Lines below that include "computer" are the answer; copy each one.

###

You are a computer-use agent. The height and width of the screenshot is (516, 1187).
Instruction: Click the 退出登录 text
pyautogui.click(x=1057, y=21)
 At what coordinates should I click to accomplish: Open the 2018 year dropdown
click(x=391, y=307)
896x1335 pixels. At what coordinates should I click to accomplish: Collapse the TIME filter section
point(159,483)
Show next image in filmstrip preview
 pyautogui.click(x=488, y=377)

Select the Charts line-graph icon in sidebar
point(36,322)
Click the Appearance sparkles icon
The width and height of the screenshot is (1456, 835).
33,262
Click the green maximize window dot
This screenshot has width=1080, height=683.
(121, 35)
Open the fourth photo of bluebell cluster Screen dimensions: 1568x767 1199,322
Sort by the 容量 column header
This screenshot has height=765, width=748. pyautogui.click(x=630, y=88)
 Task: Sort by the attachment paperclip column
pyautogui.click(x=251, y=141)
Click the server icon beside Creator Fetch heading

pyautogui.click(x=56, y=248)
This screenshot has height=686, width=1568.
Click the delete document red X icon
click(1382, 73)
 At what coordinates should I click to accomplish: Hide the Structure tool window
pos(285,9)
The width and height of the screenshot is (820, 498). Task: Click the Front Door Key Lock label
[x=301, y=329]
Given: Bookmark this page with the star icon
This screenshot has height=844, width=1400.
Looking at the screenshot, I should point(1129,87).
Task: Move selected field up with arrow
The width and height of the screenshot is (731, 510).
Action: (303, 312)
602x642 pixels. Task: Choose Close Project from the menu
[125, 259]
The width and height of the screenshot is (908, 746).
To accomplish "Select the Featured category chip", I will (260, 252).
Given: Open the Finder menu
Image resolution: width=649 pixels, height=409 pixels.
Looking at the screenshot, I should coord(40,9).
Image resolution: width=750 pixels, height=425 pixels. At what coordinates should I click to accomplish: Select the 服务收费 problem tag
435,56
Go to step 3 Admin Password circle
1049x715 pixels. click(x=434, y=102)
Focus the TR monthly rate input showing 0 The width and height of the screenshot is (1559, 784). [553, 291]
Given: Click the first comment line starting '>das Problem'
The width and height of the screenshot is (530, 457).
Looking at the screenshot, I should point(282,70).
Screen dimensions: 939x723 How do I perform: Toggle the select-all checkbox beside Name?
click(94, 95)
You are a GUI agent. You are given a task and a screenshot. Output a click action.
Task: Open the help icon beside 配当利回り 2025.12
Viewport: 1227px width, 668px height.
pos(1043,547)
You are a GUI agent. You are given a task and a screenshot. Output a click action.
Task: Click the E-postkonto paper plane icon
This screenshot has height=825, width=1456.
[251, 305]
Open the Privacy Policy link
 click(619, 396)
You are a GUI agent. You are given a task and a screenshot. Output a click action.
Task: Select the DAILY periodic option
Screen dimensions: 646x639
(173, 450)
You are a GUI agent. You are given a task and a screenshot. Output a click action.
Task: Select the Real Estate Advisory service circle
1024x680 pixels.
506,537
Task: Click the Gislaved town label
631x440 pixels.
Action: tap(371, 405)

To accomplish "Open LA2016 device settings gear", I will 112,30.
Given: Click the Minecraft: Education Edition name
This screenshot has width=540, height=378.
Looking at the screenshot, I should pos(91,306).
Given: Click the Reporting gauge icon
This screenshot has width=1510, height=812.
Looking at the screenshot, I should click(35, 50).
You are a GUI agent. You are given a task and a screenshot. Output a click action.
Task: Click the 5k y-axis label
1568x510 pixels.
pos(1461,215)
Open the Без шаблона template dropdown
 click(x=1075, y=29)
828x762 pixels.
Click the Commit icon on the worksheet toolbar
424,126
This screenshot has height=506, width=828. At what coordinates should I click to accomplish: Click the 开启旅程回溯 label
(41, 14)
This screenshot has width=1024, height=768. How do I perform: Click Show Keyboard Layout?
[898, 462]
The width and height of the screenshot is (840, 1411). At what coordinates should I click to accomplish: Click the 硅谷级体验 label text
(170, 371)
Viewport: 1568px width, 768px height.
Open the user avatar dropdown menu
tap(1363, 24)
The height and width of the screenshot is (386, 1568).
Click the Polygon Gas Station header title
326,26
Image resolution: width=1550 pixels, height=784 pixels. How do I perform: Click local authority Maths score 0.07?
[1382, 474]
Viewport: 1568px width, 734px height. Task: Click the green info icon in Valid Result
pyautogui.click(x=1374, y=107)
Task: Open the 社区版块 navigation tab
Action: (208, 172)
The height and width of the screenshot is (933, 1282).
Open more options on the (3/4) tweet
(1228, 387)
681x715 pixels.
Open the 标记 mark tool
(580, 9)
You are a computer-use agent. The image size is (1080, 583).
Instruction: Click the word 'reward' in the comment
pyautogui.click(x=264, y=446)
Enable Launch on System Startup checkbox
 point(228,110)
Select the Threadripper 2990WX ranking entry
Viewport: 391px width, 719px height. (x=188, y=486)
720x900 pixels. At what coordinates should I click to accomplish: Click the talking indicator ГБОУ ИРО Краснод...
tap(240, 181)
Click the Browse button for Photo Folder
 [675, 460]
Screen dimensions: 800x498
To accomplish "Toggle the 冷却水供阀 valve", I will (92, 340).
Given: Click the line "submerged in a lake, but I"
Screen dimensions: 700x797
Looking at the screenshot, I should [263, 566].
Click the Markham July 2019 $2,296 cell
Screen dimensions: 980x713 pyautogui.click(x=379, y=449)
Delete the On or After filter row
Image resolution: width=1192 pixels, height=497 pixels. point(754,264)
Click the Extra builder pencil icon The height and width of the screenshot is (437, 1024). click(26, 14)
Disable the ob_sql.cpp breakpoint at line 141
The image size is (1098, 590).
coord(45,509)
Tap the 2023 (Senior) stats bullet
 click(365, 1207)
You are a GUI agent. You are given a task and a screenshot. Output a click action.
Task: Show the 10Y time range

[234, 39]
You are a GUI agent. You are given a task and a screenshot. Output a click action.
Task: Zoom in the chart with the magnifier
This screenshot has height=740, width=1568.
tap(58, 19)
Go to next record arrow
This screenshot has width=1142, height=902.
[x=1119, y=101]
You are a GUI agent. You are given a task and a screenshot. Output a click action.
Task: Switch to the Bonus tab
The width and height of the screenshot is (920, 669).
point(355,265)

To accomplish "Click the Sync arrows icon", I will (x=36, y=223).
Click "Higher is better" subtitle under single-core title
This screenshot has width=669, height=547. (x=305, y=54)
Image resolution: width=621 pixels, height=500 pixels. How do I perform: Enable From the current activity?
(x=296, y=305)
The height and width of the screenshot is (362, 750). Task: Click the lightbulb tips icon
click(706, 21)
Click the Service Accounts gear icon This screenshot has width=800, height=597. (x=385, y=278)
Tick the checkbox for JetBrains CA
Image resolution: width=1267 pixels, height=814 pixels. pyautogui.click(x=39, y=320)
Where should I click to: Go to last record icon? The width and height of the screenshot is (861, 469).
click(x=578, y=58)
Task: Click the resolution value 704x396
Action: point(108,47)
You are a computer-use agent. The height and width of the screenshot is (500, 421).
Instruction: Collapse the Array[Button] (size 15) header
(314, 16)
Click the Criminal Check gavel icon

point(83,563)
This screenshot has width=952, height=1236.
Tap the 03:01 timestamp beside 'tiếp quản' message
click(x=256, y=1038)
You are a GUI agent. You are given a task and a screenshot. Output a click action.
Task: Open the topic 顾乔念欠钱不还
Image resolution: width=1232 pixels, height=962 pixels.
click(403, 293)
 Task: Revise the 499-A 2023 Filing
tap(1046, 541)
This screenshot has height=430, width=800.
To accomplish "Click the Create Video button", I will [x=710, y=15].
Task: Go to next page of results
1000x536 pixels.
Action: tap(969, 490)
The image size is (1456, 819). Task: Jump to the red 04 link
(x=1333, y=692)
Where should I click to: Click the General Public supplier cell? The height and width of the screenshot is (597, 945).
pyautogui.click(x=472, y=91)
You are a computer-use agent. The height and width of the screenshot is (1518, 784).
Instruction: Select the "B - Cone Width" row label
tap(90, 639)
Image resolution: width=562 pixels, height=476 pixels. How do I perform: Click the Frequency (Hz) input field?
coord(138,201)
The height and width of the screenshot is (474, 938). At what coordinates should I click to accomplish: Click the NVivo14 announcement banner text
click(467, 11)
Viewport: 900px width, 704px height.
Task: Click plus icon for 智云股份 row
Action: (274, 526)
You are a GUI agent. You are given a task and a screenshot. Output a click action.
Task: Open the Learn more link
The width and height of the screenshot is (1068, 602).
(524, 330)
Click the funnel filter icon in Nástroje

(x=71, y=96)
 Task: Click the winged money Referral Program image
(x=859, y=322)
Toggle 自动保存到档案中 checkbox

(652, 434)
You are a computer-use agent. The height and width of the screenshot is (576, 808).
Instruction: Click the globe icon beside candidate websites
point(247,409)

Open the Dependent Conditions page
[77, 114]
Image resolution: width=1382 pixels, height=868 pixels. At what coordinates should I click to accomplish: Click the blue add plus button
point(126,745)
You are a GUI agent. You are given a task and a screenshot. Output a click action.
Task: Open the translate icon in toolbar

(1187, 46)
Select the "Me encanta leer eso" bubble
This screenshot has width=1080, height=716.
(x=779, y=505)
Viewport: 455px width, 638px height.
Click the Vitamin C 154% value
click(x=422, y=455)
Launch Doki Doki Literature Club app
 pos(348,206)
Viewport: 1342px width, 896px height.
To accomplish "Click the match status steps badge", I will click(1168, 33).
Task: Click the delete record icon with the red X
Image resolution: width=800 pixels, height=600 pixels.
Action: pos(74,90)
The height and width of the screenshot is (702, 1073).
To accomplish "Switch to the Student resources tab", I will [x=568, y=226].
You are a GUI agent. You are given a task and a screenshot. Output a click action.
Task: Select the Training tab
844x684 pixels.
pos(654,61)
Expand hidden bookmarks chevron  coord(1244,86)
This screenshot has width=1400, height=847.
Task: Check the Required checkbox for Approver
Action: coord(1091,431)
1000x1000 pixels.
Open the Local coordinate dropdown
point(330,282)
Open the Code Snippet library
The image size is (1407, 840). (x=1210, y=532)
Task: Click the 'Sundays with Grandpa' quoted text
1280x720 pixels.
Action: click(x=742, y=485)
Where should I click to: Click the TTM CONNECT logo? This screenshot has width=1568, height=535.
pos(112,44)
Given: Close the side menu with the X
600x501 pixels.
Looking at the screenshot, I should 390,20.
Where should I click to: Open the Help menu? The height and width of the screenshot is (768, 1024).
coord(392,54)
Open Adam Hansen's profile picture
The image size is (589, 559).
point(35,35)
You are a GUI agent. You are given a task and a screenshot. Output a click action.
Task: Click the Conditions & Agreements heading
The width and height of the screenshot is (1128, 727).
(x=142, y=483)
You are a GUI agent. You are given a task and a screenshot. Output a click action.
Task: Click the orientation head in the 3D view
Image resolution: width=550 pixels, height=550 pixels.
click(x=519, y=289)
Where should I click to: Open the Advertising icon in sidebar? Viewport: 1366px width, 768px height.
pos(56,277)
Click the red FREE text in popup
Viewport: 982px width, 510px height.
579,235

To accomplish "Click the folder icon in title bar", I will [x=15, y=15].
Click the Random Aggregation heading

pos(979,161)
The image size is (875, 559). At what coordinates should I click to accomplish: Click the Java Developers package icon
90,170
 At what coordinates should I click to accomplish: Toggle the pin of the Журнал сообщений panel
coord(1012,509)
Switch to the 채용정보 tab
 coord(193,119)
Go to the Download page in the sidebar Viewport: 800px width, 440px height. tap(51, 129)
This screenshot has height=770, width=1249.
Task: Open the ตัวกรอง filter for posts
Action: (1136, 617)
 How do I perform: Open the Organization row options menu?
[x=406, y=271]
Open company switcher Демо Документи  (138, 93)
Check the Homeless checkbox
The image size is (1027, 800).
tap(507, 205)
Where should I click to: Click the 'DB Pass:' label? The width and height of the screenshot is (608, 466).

###

#### TASK SOLUTION
You are a computer-use agent. The height and width of the screenshot is (516, 1187).
You are a computer-use agent. The image size is (1080, 583).
You are a computer-use agent. The height and width of the screenshot is (500, 421).
You are a computer-use agent. The height and width of the screenshot is (1518, 784).
You are a computer-use agent. The height and width of the screenshot is (576, 808).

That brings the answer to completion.